Set problem – In the SMS overview below, rewrite the paragraph that begins "The 2D Mesh Module is used" as a short bulleted list that keeps its main facts.

Extract to read –
☆ ☆ ☆
The Surfacewater Modeling System (SMS) is a comprehensive graphical user environment for two-dimensional hydrodynamic modeling. SMS provides tools for mesh and grid generation, data interpolation, and sophisticated tools for graphical visualization. SMS was developed in cooperation with the U.S. Army Corps of Engineers, WES and the U.S. Federal Highway Administration (FHWA).

# Available Modules

The SMS software package is divided logically into five well-integrated, task-oriented modules. These modules are: 2D Mesh, 2D Boundary Fitted Grid, 2D Scatter Point, Map, and River.

# 2D Mesh Module

The 2D Mesh Module is used to construct 2D finite element meshes. A variety of tools are provided for automated mesh generation and mesh editing. In SMS, 2D meshes are used to generate models for both the TABS suite of software and the FESWMS analysis package.

# 2D Grid Module

The 2D Boundary Fitted Grid Module will be used to construct 2D boundary fitted grids. This module will be available in the next release of SMS and has been included in this version to facilitate future expansion.
☆ ☆ ☆
Record set –
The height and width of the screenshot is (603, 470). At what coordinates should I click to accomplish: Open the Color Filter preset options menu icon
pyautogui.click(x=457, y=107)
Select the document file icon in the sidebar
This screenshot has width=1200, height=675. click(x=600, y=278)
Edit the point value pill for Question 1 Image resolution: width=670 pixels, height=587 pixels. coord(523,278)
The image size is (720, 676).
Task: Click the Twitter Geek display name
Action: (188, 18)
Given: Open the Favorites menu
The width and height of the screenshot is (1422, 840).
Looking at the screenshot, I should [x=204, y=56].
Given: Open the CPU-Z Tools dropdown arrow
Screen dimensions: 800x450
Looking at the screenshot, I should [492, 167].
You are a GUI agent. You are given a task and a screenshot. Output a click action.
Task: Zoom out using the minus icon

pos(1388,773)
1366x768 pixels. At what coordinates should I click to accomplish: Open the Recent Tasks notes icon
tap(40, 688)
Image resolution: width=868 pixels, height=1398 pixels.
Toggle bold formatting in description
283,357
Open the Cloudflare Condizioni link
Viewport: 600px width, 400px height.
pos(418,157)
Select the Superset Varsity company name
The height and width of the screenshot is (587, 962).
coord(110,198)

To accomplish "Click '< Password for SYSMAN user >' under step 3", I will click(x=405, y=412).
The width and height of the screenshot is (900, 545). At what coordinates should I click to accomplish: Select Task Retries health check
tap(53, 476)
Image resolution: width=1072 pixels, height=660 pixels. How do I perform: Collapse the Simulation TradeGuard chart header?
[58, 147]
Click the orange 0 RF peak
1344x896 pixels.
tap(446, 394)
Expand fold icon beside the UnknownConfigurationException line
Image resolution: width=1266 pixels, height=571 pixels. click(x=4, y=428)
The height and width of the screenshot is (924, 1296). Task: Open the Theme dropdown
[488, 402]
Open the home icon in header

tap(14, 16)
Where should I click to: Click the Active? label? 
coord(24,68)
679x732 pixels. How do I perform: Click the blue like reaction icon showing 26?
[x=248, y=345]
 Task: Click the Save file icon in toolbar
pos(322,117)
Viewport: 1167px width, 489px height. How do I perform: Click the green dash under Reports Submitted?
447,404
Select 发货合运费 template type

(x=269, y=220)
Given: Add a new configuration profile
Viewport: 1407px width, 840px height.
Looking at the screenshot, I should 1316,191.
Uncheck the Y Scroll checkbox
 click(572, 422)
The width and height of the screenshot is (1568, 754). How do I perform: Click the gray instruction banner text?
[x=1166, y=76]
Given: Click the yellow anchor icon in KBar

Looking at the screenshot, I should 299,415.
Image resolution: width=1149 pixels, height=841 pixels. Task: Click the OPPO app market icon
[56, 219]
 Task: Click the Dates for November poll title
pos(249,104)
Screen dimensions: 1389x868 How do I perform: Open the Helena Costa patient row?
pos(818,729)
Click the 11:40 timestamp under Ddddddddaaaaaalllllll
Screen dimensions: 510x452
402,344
☆ ☆ ☆
Answer below –
- Builds 2D finite element meshes.
- Offers tools for automated mesh generation and for mesh editing.
- In SMS, its meshes generate models for the TABS software suite and the FESWMS analysis package.